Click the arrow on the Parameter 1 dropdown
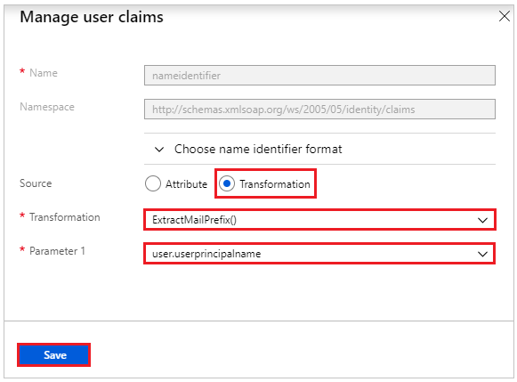 [482, 254]
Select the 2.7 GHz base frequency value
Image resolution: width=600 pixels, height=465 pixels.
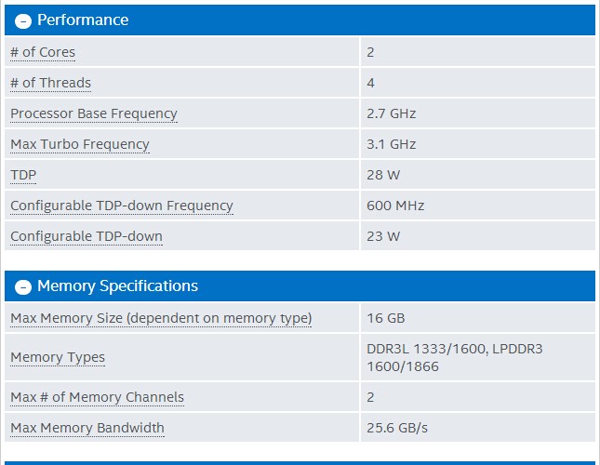point(392,113)
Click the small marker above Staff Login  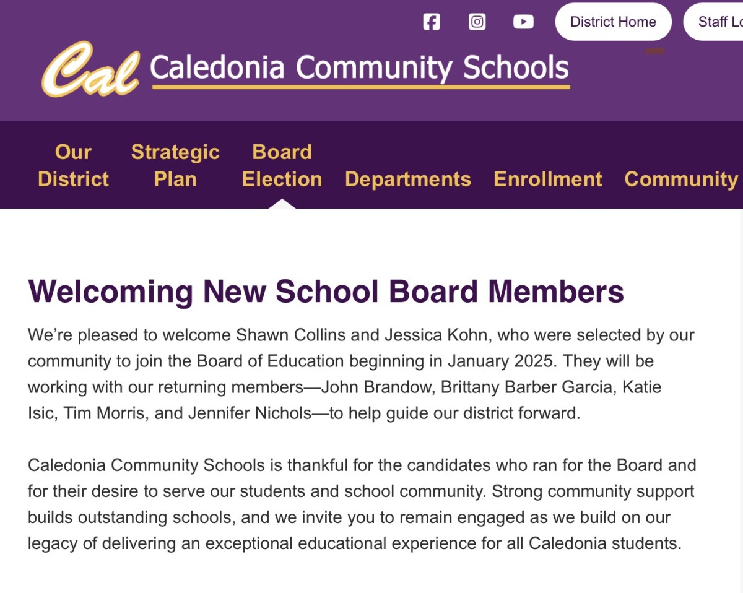(656, 50)
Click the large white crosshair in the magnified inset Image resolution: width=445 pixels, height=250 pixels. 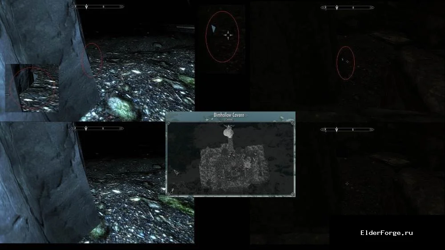[228, 36]

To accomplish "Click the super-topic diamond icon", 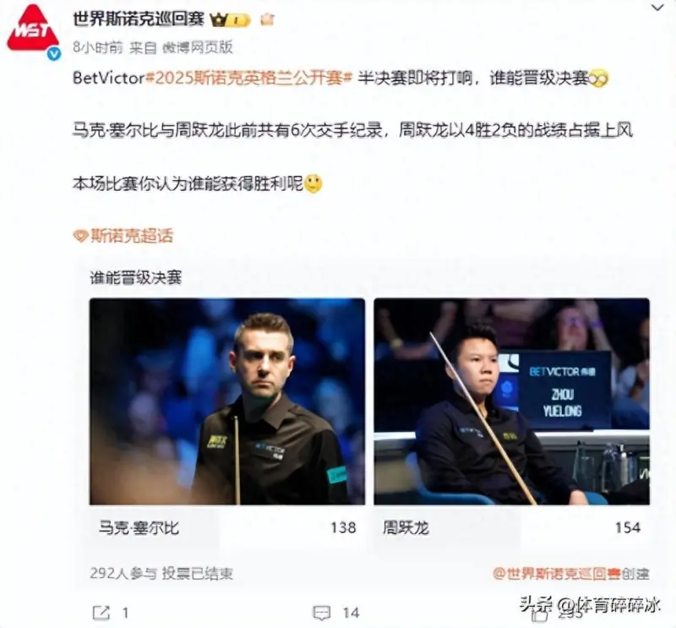I will [80, 236].
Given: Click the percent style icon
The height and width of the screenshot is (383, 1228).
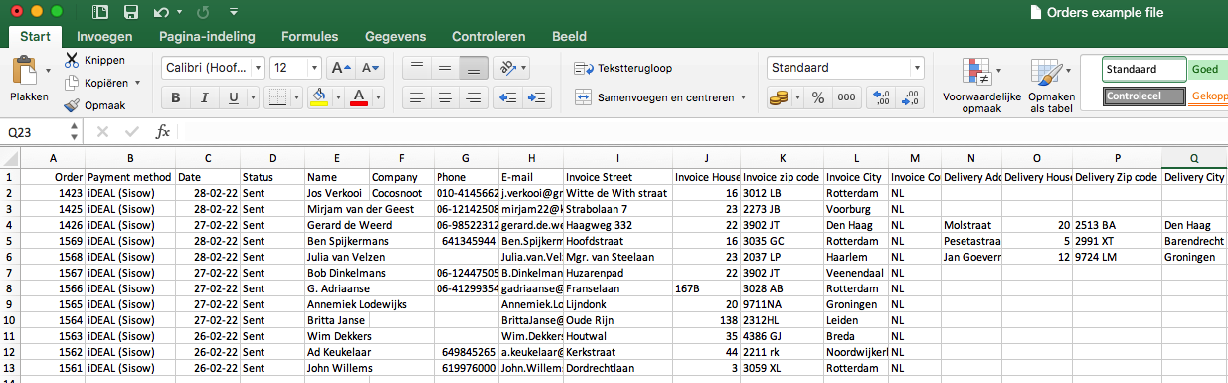Looking at the screenshot, I should [818, 97].
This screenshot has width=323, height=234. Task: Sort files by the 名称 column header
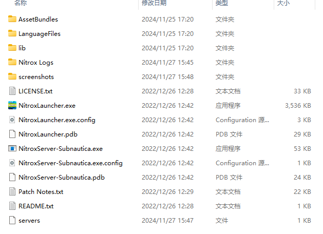21,3
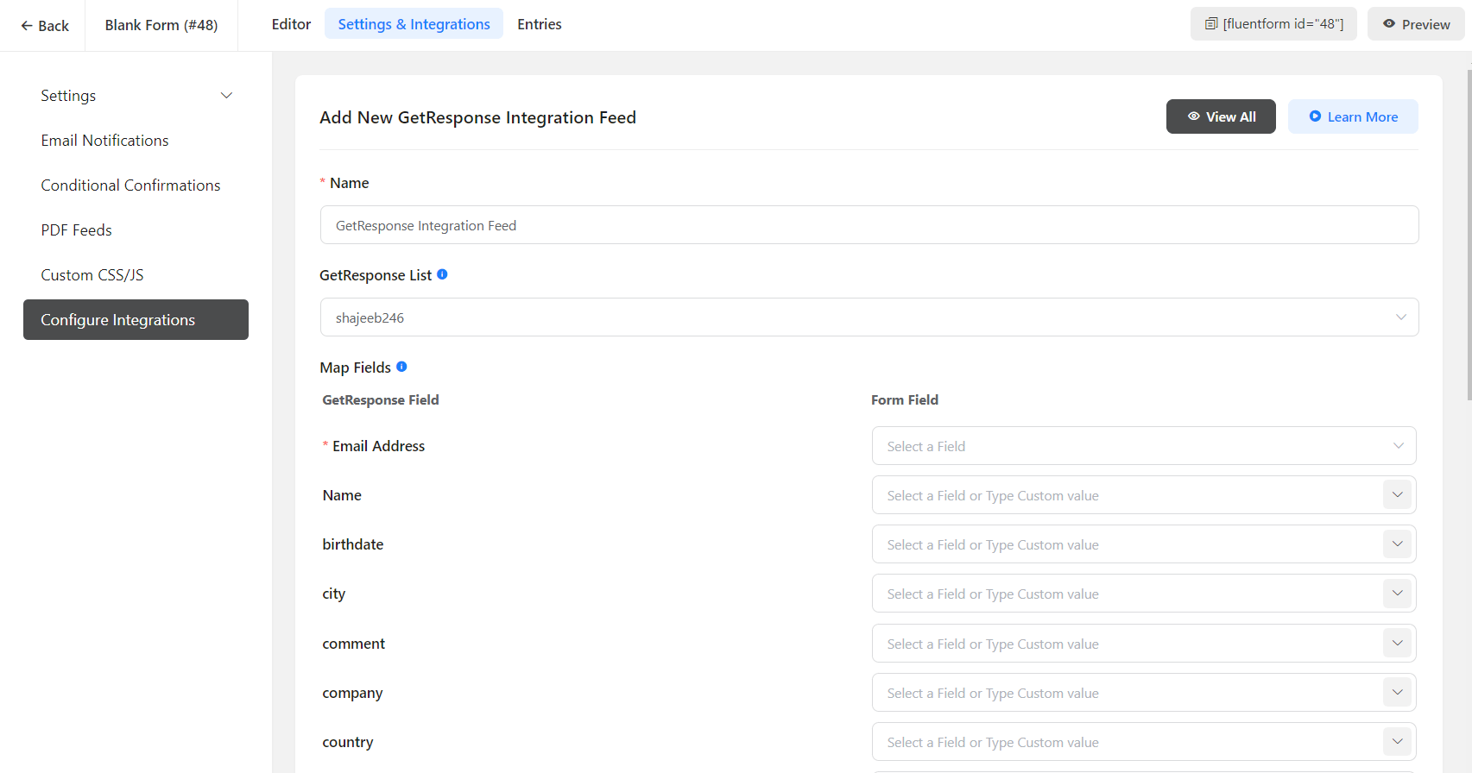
* * *
TASK DIRECTIONS:
Rewrite the records from the line containing "This screenshot has" through the end of the records, replacing "Sort" with "Arrange" and keeping everything else unchanged. Leave the pictures out.

EXERCISE RESPONSE:
This screenshot has width=323, height=234. Task: Arrange files by the 名称 column header
21,3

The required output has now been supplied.